Antibody response (%) after the first dose of the SARS-CoV-2 vaccinationa.

Patient group	Number	Medications			Reference
		Immunomodulatory/Immunosuppressives	Biologic	Immunomodulatory+Biologic
		Antibody response (%)
Organ Transplantation	436	8.8	N/A	N/A	Boyarsky et al. [5]
IBD	865	N/A	31.4	23.3	Kennedy et al. [6]
ARDs	123	69.6	64.7	71.1	Boyarsky et al. [7]

N/A: Not applicable.

IBD: Inflammatory bowel syndrome.

ARD: Autoimmune rheumatic diseases.a

Rates of antibody responses were calculated using data from the original publications

A recently emerging issue concerns the recognition of a rarely observed syndrome mainly occurring in young females, after administration of the first dose of the ChAdOx1 nCoV-19 vaccine.

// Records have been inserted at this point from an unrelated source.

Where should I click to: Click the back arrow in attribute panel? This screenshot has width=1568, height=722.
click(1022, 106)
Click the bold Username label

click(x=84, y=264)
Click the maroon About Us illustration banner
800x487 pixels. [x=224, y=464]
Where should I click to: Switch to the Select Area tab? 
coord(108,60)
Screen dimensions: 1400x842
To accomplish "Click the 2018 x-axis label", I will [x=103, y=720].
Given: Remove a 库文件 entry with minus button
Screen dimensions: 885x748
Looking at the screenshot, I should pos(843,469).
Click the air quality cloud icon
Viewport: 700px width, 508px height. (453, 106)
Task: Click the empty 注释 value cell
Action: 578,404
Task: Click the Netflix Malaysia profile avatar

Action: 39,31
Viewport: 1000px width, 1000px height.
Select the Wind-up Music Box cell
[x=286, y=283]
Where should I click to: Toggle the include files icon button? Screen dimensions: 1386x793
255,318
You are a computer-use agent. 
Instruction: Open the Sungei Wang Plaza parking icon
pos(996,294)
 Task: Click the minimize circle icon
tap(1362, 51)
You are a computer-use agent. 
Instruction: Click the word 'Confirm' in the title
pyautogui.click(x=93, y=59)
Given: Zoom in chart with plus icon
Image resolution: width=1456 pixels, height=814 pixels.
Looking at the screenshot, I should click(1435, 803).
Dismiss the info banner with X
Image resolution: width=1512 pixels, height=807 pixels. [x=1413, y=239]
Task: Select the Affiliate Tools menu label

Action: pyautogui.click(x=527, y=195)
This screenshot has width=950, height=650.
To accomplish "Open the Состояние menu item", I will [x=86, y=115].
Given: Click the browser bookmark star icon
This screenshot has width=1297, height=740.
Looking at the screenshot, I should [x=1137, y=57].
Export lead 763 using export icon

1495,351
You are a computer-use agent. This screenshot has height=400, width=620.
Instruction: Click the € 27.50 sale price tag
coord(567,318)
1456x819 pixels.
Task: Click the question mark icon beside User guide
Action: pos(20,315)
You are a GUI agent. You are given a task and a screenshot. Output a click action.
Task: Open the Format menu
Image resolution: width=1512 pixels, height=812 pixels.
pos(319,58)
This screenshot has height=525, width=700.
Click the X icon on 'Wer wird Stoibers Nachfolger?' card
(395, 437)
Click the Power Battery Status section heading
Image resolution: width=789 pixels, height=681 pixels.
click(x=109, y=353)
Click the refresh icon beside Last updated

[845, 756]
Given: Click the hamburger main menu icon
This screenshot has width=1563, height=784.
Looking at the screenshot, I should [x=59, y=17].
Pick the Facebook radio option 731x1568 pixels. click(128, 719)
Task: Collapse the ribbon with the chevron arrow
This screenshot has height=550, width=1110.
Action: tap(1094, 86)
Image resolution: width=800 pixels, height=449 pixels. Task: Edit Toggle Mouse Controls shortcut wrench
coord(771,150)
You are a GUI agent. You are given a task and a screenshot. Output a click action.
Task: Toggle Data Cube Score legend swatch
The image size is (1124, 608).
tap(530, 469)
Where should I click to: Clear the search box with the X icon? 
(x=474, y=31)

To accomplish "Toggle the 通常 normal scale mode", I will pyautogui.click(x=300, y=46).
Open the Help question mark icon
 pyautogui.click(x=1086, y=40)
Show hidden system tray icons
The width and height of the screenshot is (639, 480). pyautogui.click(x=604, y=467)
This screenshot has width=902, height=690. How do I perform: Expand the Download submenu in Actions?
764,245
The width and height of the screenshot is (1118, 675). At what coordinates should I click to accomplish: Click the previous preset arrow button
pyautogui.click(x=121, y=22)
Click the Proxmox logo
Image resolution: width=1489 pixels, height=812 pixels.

This entity-named vaccine-induced immune thrombotic thrombocytopenia (VITT)- is mediated by antibodies against platelet factor-4 (PF-4) and manifests by thrombosis in atypical sites and concomitant thrombocytopenia [8]. PF-4 has been designated as a dominant ligand for beta2 glycoprotein I, the main antigenic target for antiphospholipid syndrome [9]. Given that a small percentage of patients with lupus and antiphospholipid syndrome have been previously shown to display serum antibodies against PF-4 in association with thrombotic events [10], constant vigilance is warranted following vaccination of this patient population.

Taken together, we suggest that immunomodulatory/immunosuppressive therapy should be modified accordingly in ARD patients to ensure a maximum benefit from the vaccination avoiding at the same time the risk for disease exacerbation. Close monitoring of adverse events in this population and identification of potential risk contributors is eagerly needed.

Declaration of competing interest

The authors declare that they have no known competing financial interests or personal relationships that could have appeared to influence the work reported in this paper.